## AIM:
Locate each line of the items below that contains the string "size" and copy those lines. Case matters.

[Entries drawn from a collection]
┄┄┄┄┄┄

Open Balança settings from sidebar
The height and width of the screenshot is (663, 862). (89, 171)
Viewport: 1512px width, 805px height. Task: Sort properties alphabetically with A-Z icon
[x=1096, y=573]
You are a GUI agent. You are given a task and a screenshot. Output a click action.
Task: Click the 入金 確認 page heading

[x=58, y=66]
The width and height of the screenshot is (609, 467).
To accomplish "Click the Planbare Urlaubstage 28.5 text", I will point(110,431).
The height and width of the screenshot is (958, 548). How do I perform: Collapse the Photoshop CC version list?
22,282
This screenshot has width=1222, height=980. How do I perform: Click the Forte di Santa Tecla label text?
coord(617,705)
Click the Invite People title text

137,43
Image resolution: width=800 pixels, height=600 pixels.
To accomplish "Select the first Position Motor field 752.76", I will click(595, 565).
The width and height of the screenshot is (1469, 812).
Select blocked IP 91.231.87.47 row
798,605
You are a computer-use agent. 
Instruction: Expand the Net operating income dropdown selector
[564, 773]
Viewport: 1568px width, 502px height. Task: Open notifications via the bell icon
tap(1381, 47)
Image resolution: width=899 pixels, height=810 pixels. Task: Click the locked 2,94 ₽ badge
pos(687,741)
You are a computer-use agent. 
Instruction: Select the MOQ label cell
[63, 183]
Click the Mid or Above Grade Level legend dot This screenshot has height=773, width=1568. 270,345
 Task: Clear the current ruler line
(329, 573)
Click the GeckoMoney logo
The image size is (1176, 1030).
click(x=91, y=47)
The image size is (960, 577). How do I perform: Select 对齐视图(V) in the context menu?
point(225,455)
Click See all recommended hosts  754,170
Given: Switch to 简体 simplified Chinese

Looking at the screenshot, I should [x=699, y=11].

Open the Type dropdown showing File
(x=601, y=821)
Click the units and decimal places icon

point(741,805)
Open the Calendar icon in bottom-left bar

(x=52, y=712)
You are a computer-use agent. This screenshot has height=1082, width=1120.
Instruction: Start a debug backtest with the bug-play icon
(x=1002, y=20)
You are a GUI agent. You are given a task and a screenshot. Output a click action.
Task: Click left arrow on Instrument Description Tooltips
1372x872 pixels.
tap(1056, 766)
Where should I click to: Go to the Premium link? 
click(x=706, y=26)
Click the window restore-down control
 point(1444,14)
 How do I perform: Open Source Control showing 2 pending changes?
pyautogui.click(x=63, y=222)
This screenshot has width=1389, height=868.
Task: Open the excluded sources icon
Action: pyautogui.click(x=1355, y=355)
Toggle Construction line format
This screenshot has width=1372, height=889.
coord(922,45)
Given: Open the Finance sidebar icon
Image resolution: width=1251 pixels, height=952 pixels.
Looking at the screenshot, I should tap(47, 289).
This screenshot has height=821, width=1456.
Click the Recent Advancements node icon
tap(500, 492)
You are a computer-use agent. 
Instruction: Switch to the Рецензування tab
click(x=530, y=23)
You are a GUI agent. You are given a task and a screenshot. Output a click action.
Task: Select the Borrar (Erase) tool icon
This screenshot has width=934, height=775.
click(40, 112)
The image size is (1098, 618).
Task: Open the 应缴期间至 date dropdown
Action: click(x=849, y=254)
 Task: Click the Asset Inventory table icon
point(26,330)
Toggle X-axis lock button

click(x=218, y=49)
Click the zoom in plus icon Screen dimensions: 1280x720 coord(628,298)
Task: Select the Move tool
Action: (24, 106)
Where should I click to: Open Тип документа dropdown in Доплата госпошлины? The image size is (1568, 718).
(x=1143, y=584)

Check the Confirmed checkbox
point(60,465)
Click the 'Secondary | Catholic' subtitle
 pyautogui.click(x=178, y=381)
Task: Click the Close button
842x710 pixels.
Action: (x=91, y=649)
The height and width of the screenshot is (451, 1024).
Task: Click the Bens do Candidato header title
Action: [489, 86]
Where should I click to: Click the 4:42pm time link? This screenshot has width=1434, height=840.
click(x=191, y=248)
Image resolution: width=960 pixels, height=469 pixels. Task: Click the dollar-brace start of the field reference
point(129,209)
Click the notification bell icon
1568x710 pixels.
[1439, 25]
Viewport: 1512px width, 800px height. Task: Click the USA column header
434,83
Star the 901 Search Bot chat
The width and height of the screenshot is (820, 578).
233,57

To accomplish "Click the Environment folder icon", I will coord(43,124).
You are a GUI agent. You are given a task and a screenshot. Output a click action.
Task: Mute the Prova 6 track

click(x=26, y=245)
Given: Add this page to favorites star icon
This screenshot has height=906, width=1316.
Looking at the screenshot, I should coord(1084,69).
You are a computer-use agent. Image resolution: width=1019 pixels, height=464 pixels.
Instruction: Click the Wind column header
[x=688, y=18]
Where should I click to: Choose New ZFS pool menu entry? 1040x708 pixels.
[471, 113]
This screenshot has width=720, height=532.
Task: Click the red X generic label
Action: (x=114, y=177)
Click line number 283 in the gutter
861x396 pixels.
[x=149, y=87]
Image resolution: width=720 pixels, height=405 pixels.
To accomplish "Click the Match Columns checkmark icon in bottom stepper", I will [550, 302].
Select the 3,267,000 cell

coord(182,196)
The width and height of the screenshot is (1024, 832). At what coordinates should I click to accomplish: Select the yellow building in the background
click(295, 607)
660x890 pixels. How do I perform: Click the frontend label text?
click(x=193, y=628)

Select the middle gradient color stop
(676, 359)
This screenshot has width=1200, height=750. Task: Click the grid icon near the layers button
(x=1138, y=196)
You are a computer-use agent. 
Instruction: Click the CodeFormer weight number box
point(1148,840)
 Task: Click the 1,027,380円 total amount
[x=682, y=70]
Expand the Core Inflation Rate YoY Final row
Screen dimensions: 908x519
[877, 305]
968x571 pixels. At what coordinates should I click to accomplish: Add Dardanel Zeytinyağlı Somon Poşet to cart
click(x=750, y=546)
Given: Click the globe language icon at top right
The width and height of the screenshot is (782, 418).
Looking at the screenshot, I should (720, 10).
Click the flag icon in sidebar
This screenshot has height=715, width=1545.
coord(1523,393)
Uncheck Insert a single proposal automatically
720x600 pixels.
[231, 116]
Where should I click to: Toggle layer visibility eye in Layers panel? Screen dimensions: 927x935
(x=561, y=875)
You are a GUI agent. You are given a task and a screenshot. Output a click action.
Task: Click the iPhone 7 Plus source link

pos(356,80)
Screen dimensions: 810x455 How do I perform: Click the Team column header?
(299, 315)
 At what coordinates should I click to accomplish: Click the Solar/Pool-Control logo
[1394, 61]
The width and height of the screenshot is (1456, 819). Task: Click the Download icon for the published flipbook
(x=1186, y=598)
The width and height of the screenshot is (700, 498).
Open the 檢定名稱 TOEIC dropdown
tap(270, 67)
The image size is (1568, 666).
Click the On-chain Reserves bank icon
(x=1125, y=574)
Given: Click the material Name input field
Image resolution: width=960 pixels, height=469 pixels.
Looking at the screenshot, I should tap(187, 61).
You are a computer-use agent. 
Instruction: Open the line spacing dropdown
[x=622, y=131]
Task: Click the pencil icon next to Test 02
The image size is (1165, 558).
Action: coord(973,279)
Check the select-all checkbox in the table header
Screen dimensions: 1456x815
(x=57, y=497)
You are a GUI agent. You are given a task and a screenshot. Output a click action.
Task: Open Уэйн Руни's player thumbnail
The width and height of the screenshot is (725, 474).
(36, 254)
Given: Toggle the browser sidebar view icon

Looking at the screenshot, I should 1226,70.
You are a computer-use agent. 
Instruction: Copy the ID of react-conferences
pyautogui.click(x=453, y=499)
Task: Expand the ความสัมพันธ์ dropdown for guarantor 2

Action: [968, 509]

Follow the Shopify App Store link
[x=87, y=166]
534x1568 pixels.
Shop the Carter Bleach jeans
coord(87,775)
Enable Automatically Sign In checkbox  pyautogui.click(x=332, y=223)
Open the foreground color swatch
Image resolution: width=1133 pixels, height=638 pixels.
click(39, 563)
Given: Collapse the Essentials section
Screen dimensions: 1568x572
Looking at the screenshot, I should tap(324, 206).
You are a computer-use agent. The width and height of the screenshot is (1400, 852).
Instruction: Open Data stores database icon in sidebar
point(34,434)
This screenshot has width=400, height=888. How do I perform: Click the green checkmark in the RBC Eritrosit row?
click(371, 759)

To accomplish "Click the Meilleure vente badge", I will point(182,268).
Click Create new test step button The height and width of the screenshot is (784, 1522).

┄┄┄┄┄┄

## RESULT:
The image size is (1176, 1030).
The image size is (960, 577). How do I perform: Select 对齐视图(V) in the context menu?
The image size is (1098, 618).
Where should I click to: Open Тип документа dropdown in Доплата госпошлины? The image size is (1568, 718).
The image size is (1568, 666).
The image size is (1165, 558).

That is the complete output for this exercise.